The chairman of the national 2022 Committee is Hassan al-Thawadi, whose aides assure me he speaks French and Spanish like a native. He spoke to me in English at his office in a Doha skyscraper. He was in full national dress and expressed the pride Qataris have in the cup coming to this region.
"It's not just Qataris. It's people throughout this region that are proud of Qatar actually hosting the World Cup," he said.
Hosting the World Cup or the Olympics typically prompts a debate over whether the huge expense is worth it. Will the facilities be used after the games? Will there really be jobs for the locals in building them?
In Qatar, it's different. The construction jobs, like most jobs in the country, are for foreign workers, not Qataris.
As for the stadiums, after the World Cup, Qatar's plan is unique.
"Once we're done with the World Cup, what we're going to do is take down these modular seats, reconfigure them into smaller seatings," al-Thawadi said.

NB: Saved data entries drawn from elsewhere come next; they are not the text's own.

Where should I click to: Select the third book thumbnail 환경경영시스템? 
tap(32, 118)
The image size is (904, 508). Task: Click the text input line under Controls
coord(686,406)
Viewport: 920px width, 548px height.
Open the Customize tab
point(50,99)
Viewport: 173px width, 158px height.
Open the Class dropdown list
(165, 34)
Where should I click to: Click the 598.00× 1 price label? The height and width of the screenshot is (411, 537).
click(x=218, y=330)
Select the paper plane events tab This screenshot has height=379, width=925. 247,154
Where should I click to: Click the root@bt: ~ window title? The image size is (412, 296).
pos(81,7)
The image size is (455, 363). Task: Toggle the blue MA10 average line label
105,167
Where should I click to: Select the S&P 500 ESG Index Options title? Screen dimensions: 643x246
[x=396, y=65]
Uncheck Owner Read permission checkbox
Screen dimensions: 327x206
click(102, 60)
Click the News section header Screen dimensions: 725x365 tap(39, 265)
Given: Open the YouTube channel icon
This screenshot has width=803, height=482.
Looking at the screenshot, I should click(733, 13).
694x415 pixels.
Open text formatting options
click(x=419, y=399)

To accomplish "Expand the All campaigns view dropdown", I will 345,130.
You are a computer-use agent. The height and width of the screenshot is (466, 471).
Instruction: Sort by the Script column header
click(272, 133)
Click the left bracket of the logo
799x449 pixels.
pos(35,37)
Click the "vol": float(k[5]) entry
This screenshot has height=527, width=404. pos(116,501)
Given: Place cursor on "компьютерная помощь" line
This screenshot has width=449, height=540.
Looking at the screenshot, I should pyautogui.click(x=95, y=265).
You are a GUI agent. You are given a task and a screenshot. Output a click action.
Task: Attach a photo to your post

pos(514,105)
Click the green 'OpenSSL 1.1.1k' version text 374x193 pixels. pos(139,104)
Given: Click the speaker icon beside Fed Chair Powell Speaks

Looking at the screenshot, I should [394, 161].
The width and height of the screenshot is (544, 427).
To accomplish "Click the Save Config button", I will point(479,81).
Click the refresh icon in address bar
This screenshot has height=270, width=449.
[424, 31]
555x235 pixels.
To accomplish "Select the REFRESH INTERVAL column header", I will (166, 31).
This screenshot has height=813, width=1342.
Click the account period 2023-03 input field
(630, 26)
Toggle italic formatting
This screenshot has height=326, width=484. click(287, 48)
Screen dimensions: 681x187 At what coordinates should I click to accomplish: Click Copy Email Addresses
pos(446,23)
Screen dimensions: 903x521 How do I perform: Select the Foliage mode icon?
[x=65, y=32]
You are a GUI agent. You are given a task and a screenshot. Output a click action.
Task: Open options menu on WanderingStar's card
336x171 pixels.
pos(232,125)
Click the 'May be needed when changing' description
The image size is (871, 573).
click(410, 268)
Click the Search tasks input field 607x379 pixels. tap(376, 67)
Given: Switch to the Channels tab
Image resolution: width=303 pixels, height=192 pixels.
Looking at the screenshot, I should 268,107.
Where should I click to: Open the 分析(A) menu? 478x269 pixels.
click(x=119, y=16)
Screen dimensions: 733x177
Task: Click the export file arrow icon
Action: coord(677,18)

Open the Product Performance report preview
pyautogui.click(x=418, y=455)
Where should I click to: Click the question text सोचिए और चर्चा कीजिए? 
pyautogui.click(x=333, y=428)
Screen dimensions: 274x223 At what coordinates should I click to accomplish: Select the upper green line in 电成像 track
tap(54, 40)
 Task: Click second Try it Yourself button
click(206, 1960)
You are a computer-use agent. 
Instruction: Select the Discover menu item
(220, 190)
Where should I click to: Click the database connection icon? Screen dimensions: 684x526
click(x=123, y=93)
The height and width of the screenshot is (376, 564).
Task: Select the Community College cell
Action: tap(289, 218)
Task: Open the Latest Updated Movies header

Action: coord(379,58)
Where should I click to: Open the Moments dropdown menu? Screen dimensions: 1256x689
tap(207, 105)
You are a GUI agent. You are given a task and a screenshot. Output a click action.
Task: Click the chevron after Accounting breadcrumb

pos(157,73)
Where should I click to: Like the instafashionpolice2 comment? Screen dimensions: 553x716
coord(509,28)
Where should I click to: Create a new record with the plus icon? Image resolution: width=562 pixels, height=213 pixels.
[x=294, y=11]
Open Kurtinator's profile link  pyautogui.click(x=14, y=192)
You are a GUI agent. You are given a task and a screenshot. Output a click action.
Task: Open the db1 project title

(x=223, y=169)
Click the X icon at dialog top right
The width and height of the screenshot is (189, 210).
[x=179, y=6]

A stadium that seats 50,000 in Qatar can then be turned into a 5,000-seat stadium, which Qatar will then "pass on to developing nations," al-Thawadi added.
As he describes it, the World Cup symbolizes regional leadership, and by creating a novel form of foreign aid — stadiums — it enhances global prestige.
And the Qataris have nine years to figure out how to make good on their obligation to make beer available without offending local sensibilities in a country where alcohol is largely banned.